When we use a generative AI tool, providing more context can often lead to better output. What if we could apply this to our communication with other humans? Milin Desai, the CEO of Sentry, says contextualizing communication will change the way you operate.
This week in episode 350, we’ll follow Milin’s story of changing companies and pursuing different levels of leadership. Listen closely to learn about the importance and impact of active listening, how practice with written communication can help us develop a clearer narrative, the skills needed in higher levels of leadership, and how we can evaluate new opportunities through the lens of scope and upside.
Original Recording Date: 09-29-2025
Milin Desai is currently the CEO of
Sentry. If you missed part 1 of our discussion with Milin, check out
Episode 349 – Expand Your Curiosity: Build, Own, and Maintain Relevance with Milin Desai (1/3).
Topics – Customer Discovery and Active Listening, Contextual Communication and Iterating on a Narrative, Scope and Upside, Necessary Skills at Different Leadership Levels, Enabling Active Participation
2:49 – Customer Discovery and Active Listening
* What Milin said without stating it explicitly was that we need to do a better job of asking people more questions to understand where they are coming from and what they care about. This is what Nick refers to as doing discovery, and it applies to the person working a ticket in IT just as much as the product leader or sales engineer working with a customer.
* “AI is best when given the best context, so contextualize every conversation. And if you contextualize every conversation, it will change how you operate.” – Milin Desai
* Milin gives the example of a support technician doing the work to close a ticket for someone but then taking a proactive step to let the submitter know there are other related issues you could help resolve. He classifies this as the “extra step” that some people just do without being asked.
* Very few people are self-aware and like to rate themselves as the best at different things.
* “That self-assessment is super important…. That extra juice that people are looking for is that contextualization, that personalization, that dot connecting…that is what will change you. And that comes with being curious, asking the questions, listening…active listening.” – Milin Desai
* Milin says active listening is difficult for him, but it’s something he has become better at over time.
* John says sometimes the question a person asks is not the question that person wants the answer to. It’s not up to us to just answer the question that was asked. It’s up to us to go the extra mile and ask questions to get more of the context.
* Milin shares an anecdote for people in customer-facing roles. Validation that a product pitch is resonating with a customer comes from active listening and questions. But there’s even more.
* “But you forgot to ask a simple question…in the next six months, if you had a dollar to spend, would you spend it on this?
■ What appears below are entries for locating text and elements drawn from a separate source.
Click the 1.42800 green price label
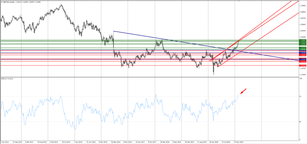 tap(303, 40)
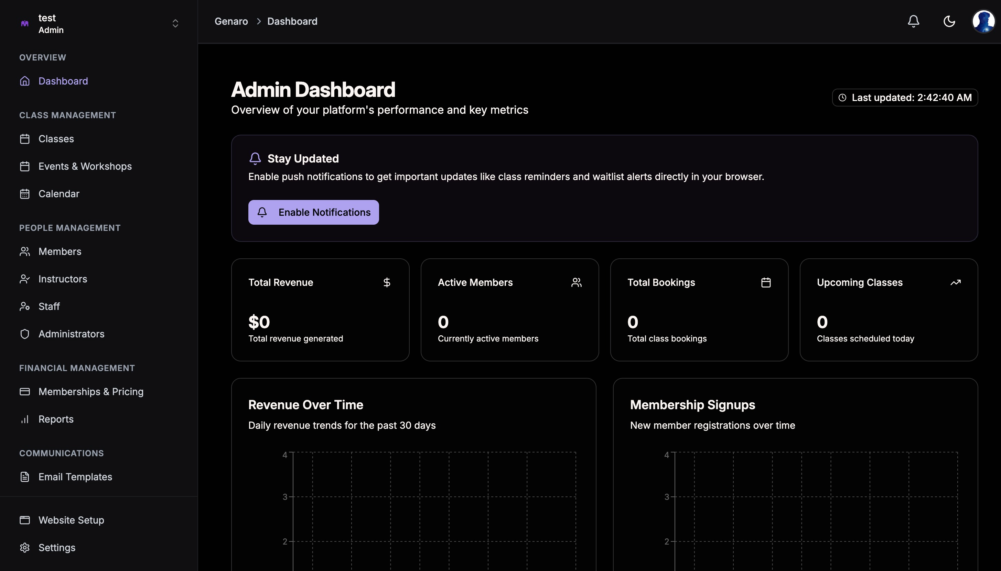1001x571 pixels.
Task: Click the Calendar sidebar icon
Action: coord(25,194)
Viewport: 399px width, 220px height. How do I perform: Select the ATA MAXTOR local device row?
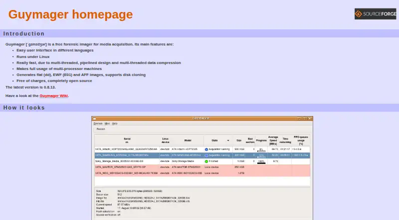coord(202,167)
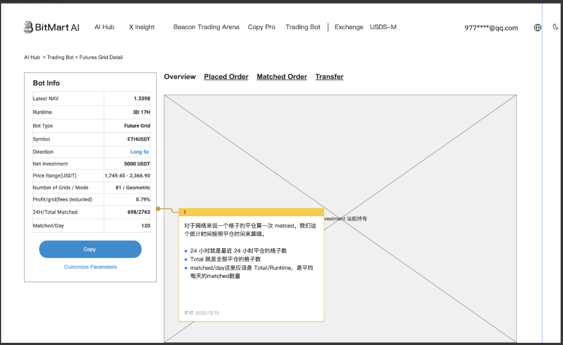Click the Trading Bot breadcrumb link

pyautogui.click(x=60, y=57)
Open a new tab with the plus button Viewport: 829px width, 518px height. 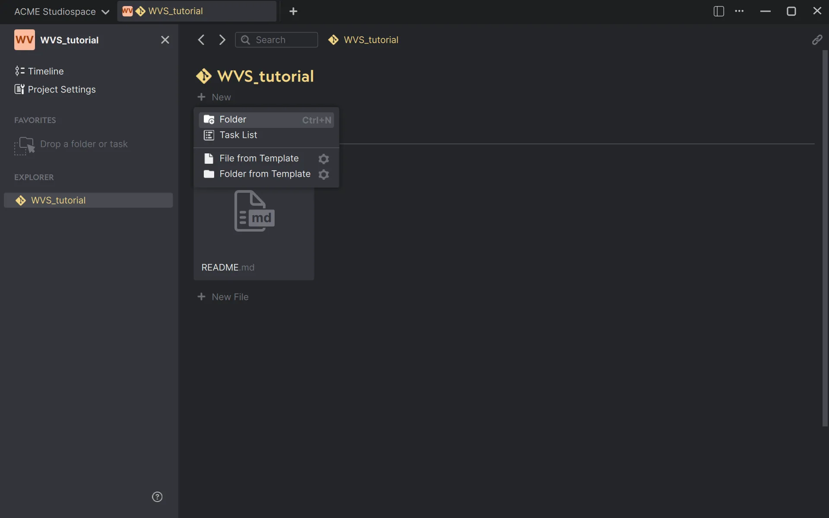294,11
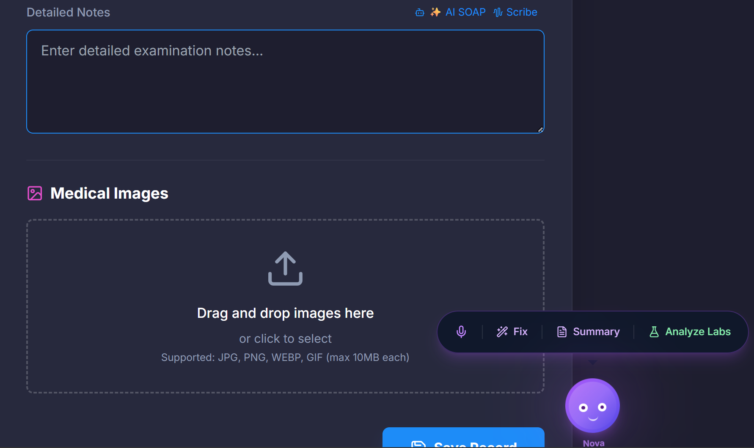Click the Nova assistant avatar

tap(592, 405)
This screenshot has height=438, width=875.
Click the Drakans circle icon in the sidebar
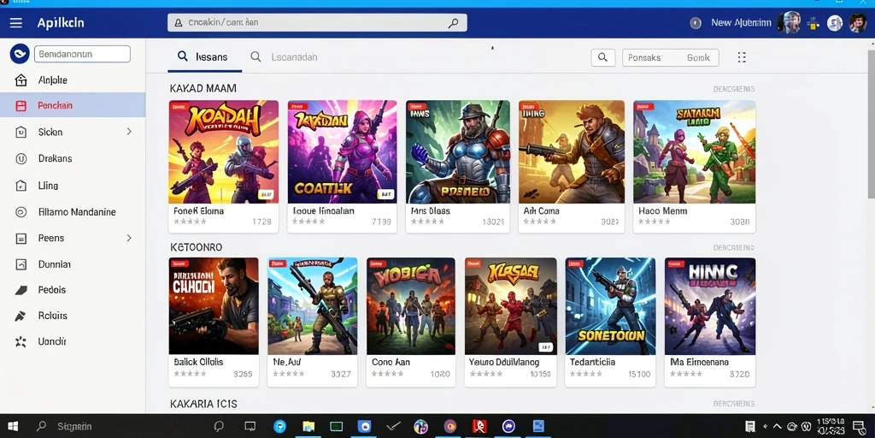coord(21,158)
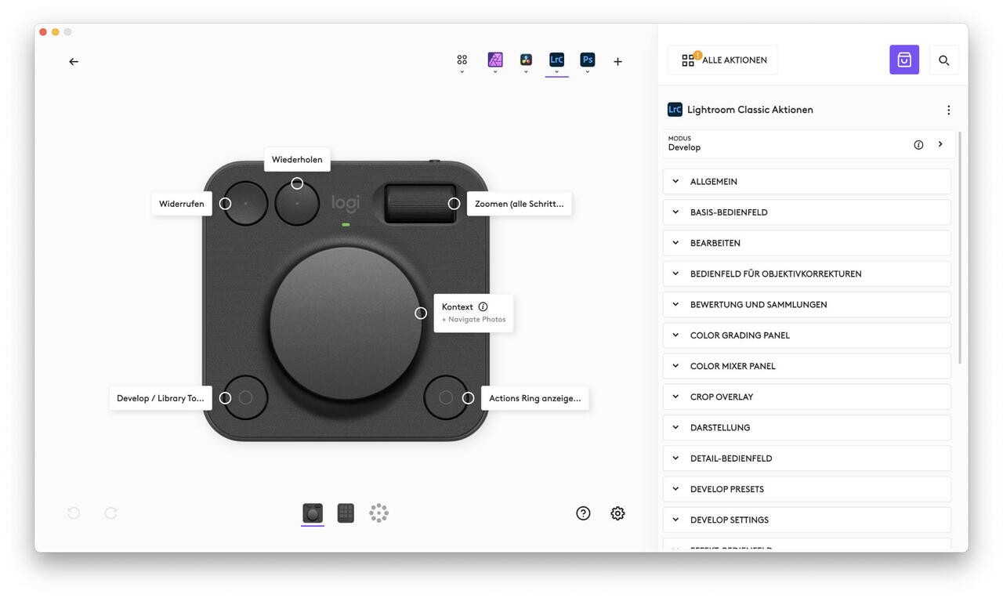
Task: Click the Widerrufen button label
Action: pos(181,204)
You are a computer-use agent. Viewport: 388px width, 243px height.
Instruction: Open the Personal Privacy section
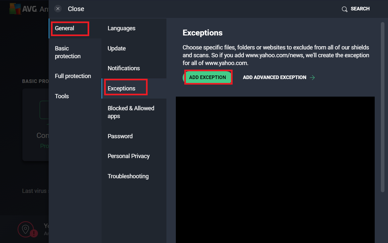128,156
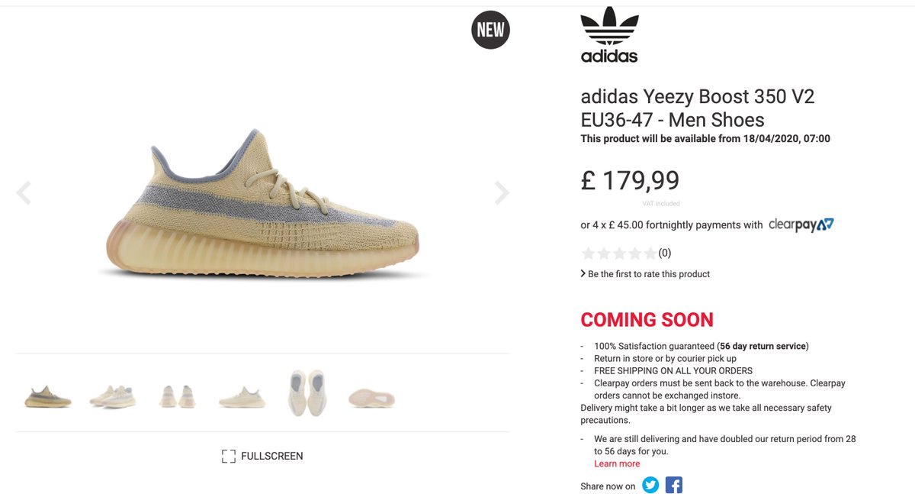915x494 pixels.
Task: Show previous product image arrow
Action: pyautogui.click(x=24, y=193)
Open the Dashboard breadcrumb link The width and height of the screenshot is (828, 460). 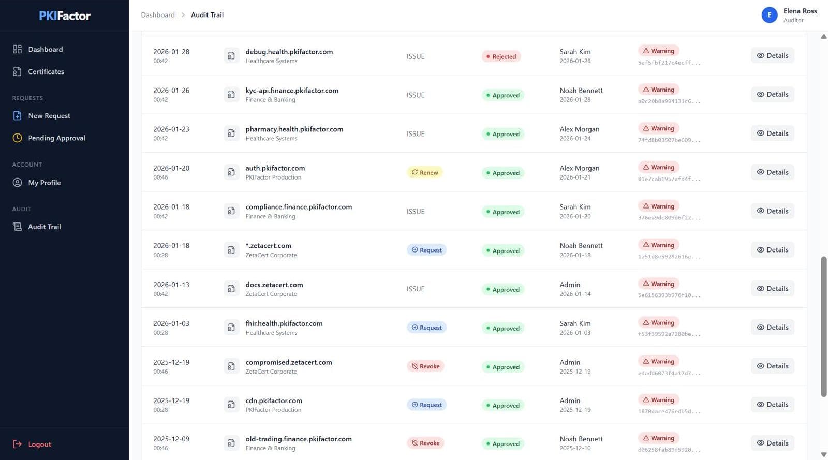(158, 14)
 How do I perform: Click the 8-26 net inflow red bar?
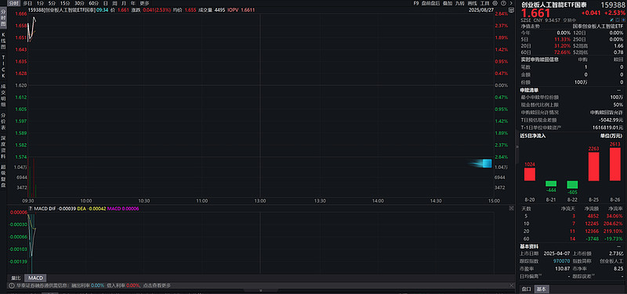(615, 164)
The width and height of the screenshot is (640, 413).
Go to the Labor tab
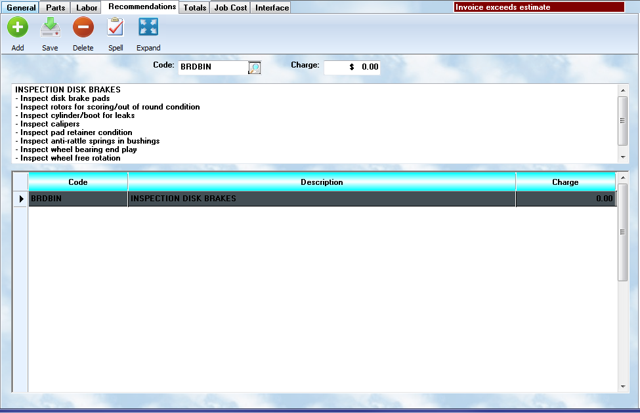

We forget to ask the most important question. If I’m going to build it, will you use it? Will you buy it?” – Milin Desai
* Without asking the above questions, product teams may relay that feedback from a customer was nothing but positive and not understand why product activation numbers are low.
* We need to figure out why a customer would use a product or feature rather than assuming they will use it when it is pitched / suggested to them. Be intentional about understanding the customer’s priority as well.